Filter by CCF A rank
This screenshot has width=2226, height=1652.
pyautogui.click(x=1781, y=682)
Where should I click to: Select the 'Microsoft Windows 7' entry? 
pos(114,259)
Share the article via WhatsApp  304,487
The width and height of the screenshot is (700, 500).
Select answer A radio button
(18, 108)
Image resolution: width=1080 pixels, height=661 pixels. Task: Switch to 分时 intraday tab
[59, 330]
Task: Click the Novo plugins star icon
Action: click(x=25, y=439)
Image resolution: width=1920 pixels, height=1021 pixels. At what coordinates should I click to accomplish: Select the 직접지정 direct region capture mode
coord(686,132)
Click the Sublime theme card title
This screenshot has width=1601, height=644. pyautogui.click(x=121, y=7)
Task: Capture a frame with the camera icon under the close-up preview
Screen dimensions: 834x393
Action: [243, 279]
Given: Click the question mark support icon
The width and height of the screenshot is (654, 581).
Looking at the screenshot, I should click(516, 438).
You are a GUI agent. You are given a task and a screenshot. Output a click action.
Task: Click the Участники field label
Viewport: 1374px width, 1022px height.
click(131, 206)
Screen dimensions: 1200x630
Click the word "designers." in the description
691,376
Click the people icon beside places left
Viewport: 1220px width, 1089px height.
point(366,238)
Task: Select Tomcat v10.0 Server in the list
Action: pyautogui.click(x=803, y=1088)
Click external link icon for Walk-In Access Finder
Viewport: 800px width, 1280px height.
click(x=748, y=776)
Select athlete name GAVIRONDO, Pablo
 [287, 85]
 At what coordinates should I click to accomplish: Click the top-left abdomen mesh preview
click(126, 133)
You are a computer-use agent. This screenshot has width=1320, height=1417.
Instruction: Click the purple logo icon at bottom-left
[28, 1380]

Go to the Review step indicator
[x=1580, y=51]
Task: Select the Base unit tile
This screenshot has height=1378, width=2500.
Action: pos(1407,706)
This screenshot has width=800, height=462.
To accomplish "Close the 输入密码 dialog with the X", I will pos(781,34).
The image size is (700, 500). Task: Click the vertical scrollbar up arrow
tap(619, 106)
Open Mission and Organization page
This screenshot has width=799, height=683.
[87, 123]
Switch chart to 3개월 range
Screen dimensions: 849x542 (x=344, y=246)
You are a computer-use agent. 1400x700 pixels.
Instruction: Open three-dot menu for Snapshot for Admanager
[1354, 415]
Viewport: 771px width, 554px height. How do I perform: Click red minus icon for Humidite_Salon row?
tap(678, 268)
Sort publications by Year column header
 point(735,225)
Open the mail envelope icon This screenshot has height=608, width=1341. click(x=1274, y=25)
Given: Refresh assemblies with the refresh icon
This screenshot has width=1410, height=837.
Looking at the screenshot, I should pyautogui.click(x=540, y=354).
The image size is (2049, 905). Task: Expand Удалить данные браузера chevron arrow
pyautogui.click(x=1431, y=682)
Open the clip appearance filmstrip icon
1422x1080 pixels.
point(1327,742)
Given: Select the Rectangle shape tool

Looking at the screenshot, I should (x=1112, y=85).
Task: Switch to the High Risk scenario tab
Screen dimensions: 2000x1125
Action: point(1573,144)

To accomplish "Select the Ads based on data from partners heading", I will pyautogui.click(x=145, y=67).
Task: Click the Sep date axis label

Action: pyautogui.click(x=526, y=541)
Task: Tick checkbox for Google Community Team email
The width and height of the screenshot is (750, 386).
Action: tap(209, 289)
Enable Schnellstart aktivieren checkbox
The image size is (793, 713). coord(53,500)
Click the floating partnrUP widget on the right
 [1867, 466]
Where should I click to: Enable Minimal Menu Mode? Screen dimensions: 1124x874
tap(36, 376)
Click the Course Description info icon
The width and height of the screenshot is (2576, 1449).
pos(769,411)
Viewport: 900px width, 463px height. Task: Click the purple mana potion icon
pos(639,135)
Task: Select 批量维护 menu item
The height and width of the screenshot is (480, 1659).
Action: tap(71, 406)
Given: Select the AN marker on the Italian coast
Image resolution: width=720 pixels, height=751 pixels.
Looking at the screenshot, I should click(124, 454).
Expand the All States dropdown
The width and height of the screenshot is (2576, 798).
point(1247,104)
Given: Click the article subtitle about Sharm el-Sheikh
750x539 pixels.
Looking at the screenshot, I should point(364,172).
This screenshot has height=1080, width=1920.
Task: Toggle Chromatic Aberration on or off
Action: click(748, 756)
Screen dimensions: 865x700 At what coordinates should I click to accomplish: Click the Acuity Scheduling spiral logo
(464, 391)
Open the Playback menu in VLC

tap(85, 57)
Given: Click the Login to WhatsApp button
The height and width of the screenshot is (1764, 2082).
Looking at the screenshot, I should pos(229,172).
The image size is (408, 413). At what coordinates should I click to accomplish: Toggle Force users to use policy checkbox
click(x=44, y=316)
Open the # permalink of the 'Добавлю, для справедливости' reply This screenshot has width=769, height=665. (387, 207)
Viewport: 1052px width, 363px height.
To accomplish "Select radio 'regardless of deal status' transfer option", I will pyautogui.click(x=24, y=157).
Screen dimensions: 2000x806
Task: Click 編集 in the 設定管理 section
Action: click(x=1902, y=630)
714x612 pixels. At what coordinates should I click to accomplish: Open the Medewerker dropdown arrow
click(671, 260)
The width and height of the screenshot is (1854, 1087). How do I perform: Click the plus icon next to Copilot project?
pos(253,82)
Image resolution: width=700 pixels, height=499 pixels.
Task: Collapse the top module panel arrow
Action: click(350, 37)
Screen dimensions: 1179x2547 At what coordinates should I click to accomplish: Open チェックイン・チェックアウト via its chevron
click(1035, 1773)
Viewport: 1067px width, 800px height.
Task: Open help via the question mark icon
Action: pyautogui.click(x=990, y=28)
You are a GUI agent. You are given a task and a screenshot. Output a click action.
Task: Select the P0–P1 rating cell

• SHORT TASK
Can you edit the rows above so that every "GUI agent" reads "desktop agent", with everything else unchanged?

• OUTPUT OF THE TASK
Filter by CCF A rank
This screenshot has width=2226, height=1652.
pyautogui.click(x=1781, y=682)
Where should I click to: Select the 'Microsoft Windows 7' entry? 
pos(114,259)
Share the article via WhatsApp  304,487
The width and height of the screenshot is (700, 500).
Select answer A radio button
(18, 108)
Image resolution: width=1080 pixels, height=661 pixels. Task: Switch to 分时 intraday tab
[59, 330]
Task: Click the Novo plugins star icon
Action: click(x=25, y=439)
Image resolution: width=1920 pixels, height=1021 pixels. At what coordinates should I click to accomplish: Select the 직접지정 direct region capture mode
coord(686,132)
Click the Sublime theme card title
This screenshot has width=1601, height=644. pyautogui.click(x=121, y=7)
Task: Capture a frame with the camera icon under the close-up preview
Screen dimensions: 834x393
Action: [243, 279]
Given: Click the question mark support icon
The width and height of the screenshot is (654, 581).
Looking at the screenshot, I should click(516, 438).
You are a desktop agent. You are given a task and a screenshot. Output a click action.
Task: Click the Участники field label
Viewport: 1374px width, 1022px height.
click(131, 206)
Screen dimensions: 1200x630
Click the word "designers." in the description
691,376
Click the people icon beside places left
Viewport: 1220px width, 1089px height.
point(366,238)
Task: Select Tomcat v10.0 Server in the list
Action: pyautogui.click(x=803, y=1088)
Click external link icon for Walk-In Access Finder
Viewport: 800px width, 1280px height.
click(x=748, y=776)
Select athlete name GAVIRONDO, Pablo
 [287, 85]
 At what coordinates should I click to accomplish: Click the top-left abdomen mesh preview
click(126, 133)
You are a computer-use agent. This screenshot has width=1320, height=1417.
Instruction: Click the purple logo icon at bottom-left
[28, 1380]

Go to the Review step indicator
[x=1580, y=51]
Task: Select the Base unit tile
This screenshot has height=1378, width=2500.
Action: pos(1407,706)
This screenshot has width=800, height=462.
To accomplish "Close the 输入密码 dialog with the X", I will pos(781,34).
The image size is (700, 500). Task: Click the vertical scrollbar up arrow
tap(619, 106)
Open Mission and Organization page
This screenshot has width=799, height=683.
[87, 123]
Switch chart to 3개월 range
Screen dimensions: 849x542 (x=344, y=246)
You are a computer-use agent. 1400x700 pixels.
Instruction: Open three-dot menu for Snapshot for Admanager
[1354, 415]
Viewport: 771px width, 554px height. How do I perform: Click red minus icon for Humidite_Salon row?
tap(678, 268)
Sort publications by Year column header
 point(735,225)
Open the mail envelope icon This screenshot has height=608, width=1341. click(x=1274, y=25)
Given: Refresh assemblies with the refresh icon
This screenshot has width=1410, height=837.
Looking at the screenshot, I should pyautogui.click(x=540, y=354).
The image size is (2049, 905). Task: Expand Удалить данные браузера chevron arrow
pyautogui.click(x=1431, y=682)
Open the clip appearance filmstrip icon
1422x1080 pixels.
point(1327,742)
Given: Select the Rectangle shape tool

Looking at the screenshot, I should (x=1112, y=85).
Task: Switch to the High Risk scenario tab
Screen dimensions: 2000x1125
Action: point(1573,144)

To accomplish "Select the Ads based on data from partners heading", I will pyautogui.click(x=145, y=67).
Task: Click the Sep date axis label

Action: pyautogui.click(x=526, y=541)
Task: Tick checkbox for Google Community Team email
The width and height of the screenshot is (750, 386).
Action: tap(209, 289)
Enable Schnellstart aktivieren checkbox
The image size is (793, 713). coord(53,500)
Click the floating partnrUP widget on the right
 [1867, 466]
Where should I click to: Enable Minimal Menu Mode? Screen dimensions: 1124x874
tap(36, 376)
Click the Course Description info icon
The width and height of the screenshot is (2576, 1449).
pos(769,411)
Viewport: 900px width, 463px height. Task: Click the purple mana potion icon
pos(639,135)
Task: Select 批量维护 menu item
The height and width of the screenshot is (480, 1659).
Action: tap(71, 406)
Given: Select the AN marker on the Italian coast
Image resolution: width=720 pixels, height=751 pixels.
Looking at the screenshot, I should click(124, 454).
Expand the All States dropdown
The width and height of the screenshot is (2576, 798).
point(1247,104)
Given: Click the article subtitle about Sharm el-Sheikh
750x539 pixels.
Looking at the screenshot, I should point(364,172).
This screenshot has height=1080, width=1920.
Task: Toggle Chromatic Aberration on or off
Action: click(748, 756)
Screen dimensions: 865x700 At what coordinates should I click to accomplish: Click the Acuity Scheduling spiral logo
(464, 391)
Open the Playback menu in VLC

tap(85, 57)
Given: Click the Login to WhatsApp button
The height and width of the screenshot is (1764, 2082).
Looking at the screenshot, I should pos(229,172).
The image size is (408, 413). At what coordinates should I click to accomplish: Toggle Force users to use policy checkbox
click(x=44, y=316)
Open the # permalink of the 'Добавлю, для справедливости' reply This screenshot has width=769, height=665. (387, 207)
Viewport: 1052px width, 363px height.
To accomplish "Select radio 'regardless of deal status' transfer option", I will pyautogui.click(x=24, y=157).
Screen dimensions: 2000x806
Task: Click 編集 in the 設定管理 section
Action: click(x=1902, y=630)
714x612 pixels. At what coordinates should I click to accomplish: Open the Medewerker dropdown arrow
click(671, 260)
The width and height of the screenshot is (1854, 1087). How do I perform: Click the plus icon next to Copilot project?
pos(253,82)
Image resolution: width=700 pixels, height=499 pixels.
Task: Collapse the top module panel arrow
Action: click(350, 37)
Screen dimensions: 1179x2547 At what coordinates should I click to accomplish: Open チェックイン・チェックアウト via its chevron
click(1035, 1773)
Viewport: 1067px width, 800px height.
Task: Open help via the question mark icon
Action: pyautogui.click(x=990, y=28)
You are a desktop agent. You are given a task and a screenshot. Output a click action.
Task: Select the P0–P1 rating cell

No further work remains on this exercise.